Un patrón similar podría repetirse ahora: las condiciones actuales en El Salvador no son mejores que en los años noventa. El gobierno salvadoreño se ha debilitado mucho combatiendo la corrupción, el crimen y la violencia en el país, que tiene una de las tasas de homicidio más altas del mundo.

Los jóvenes ciudadanos estadounidenses de origen salvadoreño se quedarán solos en Estados Unidos si deportan a sus padres y eso los hará más vulnerables a ser reclutados por los grupos criminales.

Esta decisión también tiene implicaciones negativas para la frágil economía de El Salvador, las remesas conforman el 17 % del Producto Interno Bruto del país y un sorprendente 80 % del crecimiento económico. El año pasado, tan solo los beneficiarios del TPS enviaron más de $500 millones a El Salvador.

Aunque el gobierno de Trump pueda sentirse tentado a considerarlo un beneficio —evitar que el dinero salga de su país—, una reducción drástica de remesas afectaría los esfuerzos a largo plazo de Estados Unidos para generar seguridad y prosperidad en El Salvador, en los que ha invertido más de $4.400 millones durante los últimos cincuenta años. La desaceleración económica solo alentará un nuevo éxodo y alimentará el ciclo de inestabilidad e inmigración ilegal.

El gobierno de Estados Unidos tiene razón en que el programa estaba destinado a ser un mecanismo humanitario temporal después de que un par de terremotos golpearan a El Salvador en 2001. Sin embargo, en la práctica, los presidentes de Estados Unidos desde entonces han extendido el programa, en buena medida, porque las condiciones políticas, económicas y de seguridad en el país solo empeorarían si se termina la protección. En consecuencia, cada año los beneficiarios del programa se integraron más a la sociedad estadounidense y también aumentaron los costos humanos de acabar con él.

La decisión ya se ha enfrentado a la resistencia de ciudades con inclinación demócrata, estados, miembros del Congreso y otros críticos que esperan una solución legislativa, algo que es poco probable. Aun así, en el futuro, el Congreso debería buscar reducir los efectos negativos de esta decisión y crear un nuevo programa  permanente para migrantes de Centroamérica.

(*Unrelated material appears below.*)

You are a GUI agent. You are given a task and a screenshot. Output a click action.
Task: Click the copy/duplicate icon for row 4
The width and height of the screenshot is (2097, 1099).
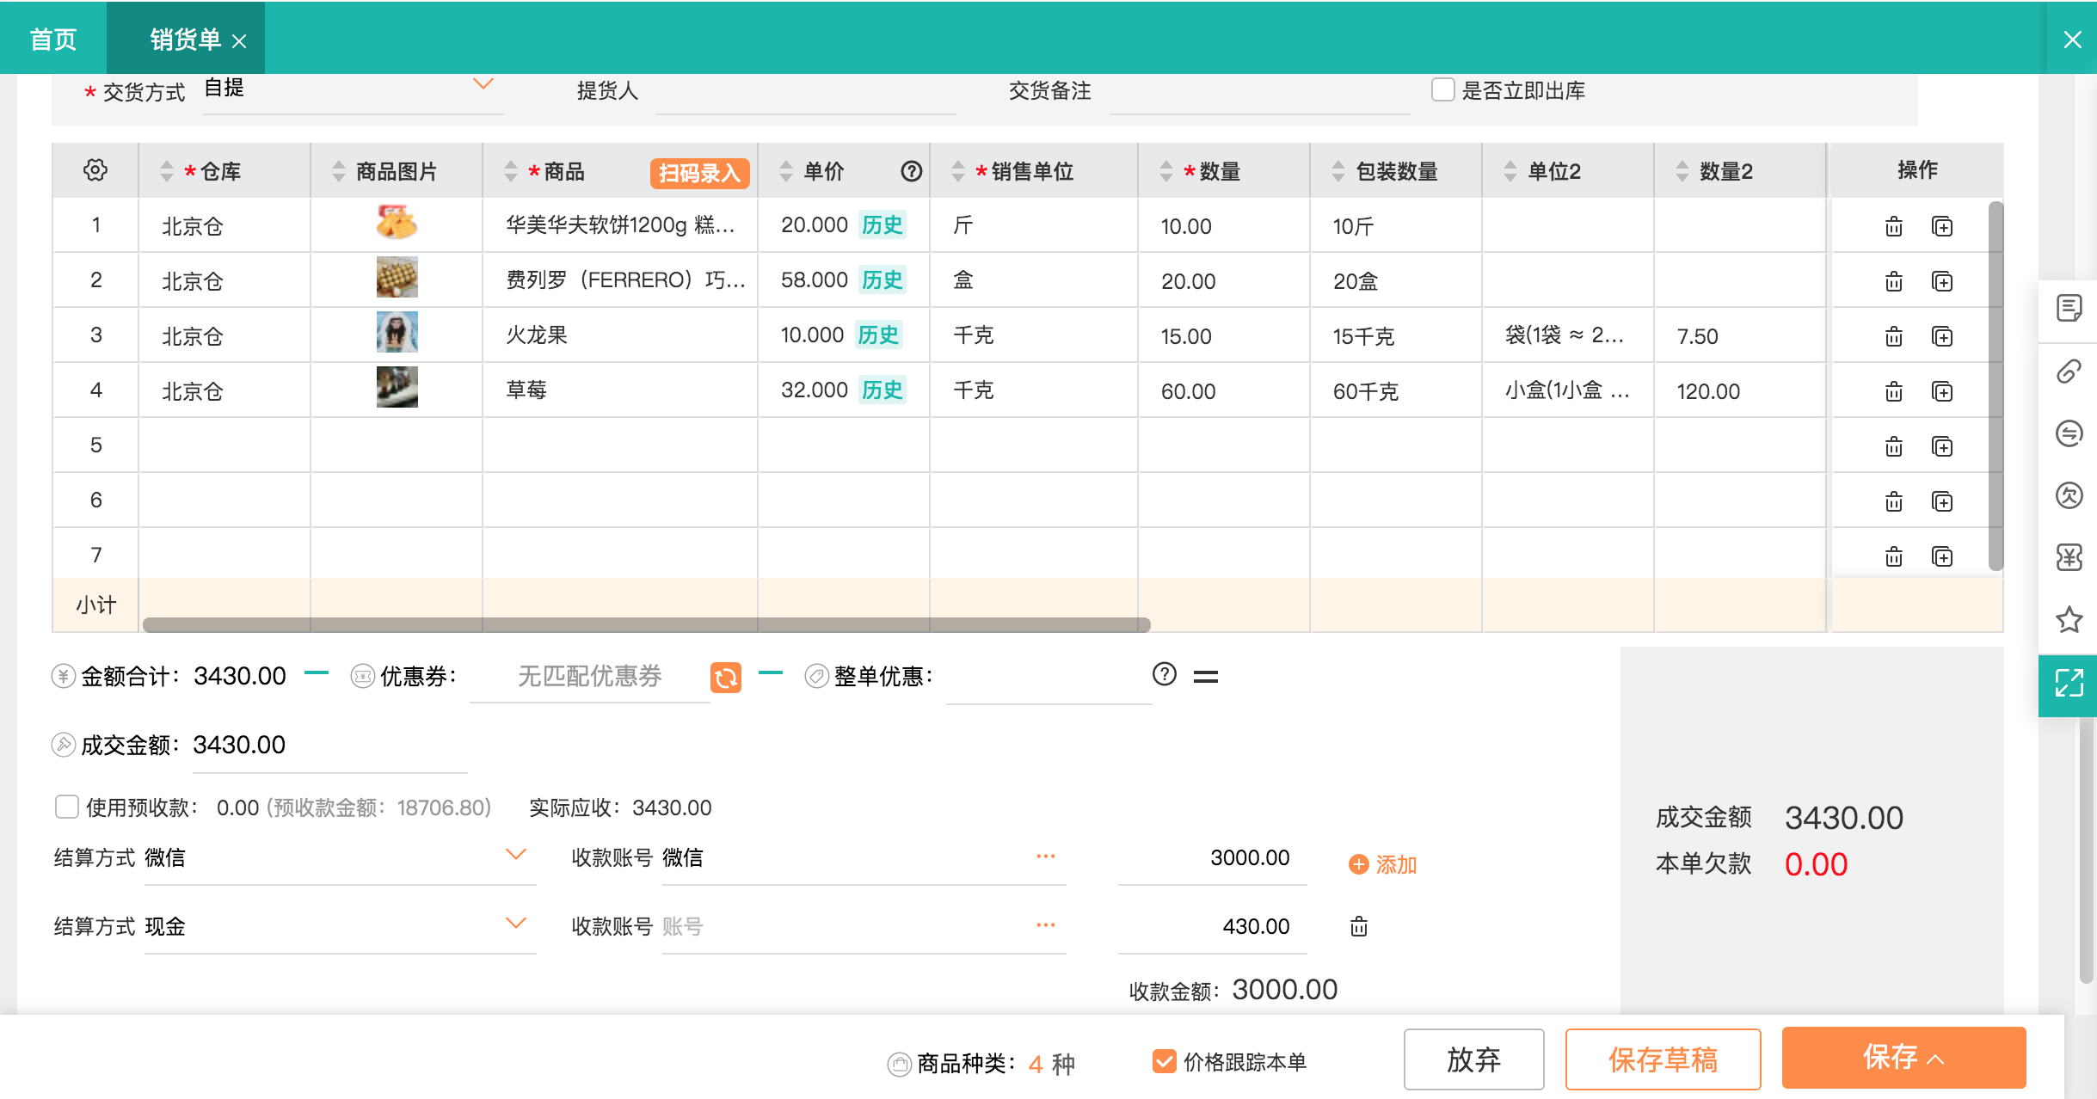coord(1943,390)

La protección temporal es una herramienta esencial para responder a las crisis y los desastres a corto plazo pero, en este caso, el TPS no ha sido suficientemente flexible para atender a largo plazo otros puntos débiles de estos países.

La decisión del gobierno de Trump de acabar con él solo crea más incertidumbre y caos. Al hacerlo, el presidente ha erosionado aún más el posicionamiento de Estados Unidos en América Latina y ha sembrado mala voluntad en comunidades importantes que han aportado mucho a Estados Unidos y que de manera evidente han adoptado sus valores.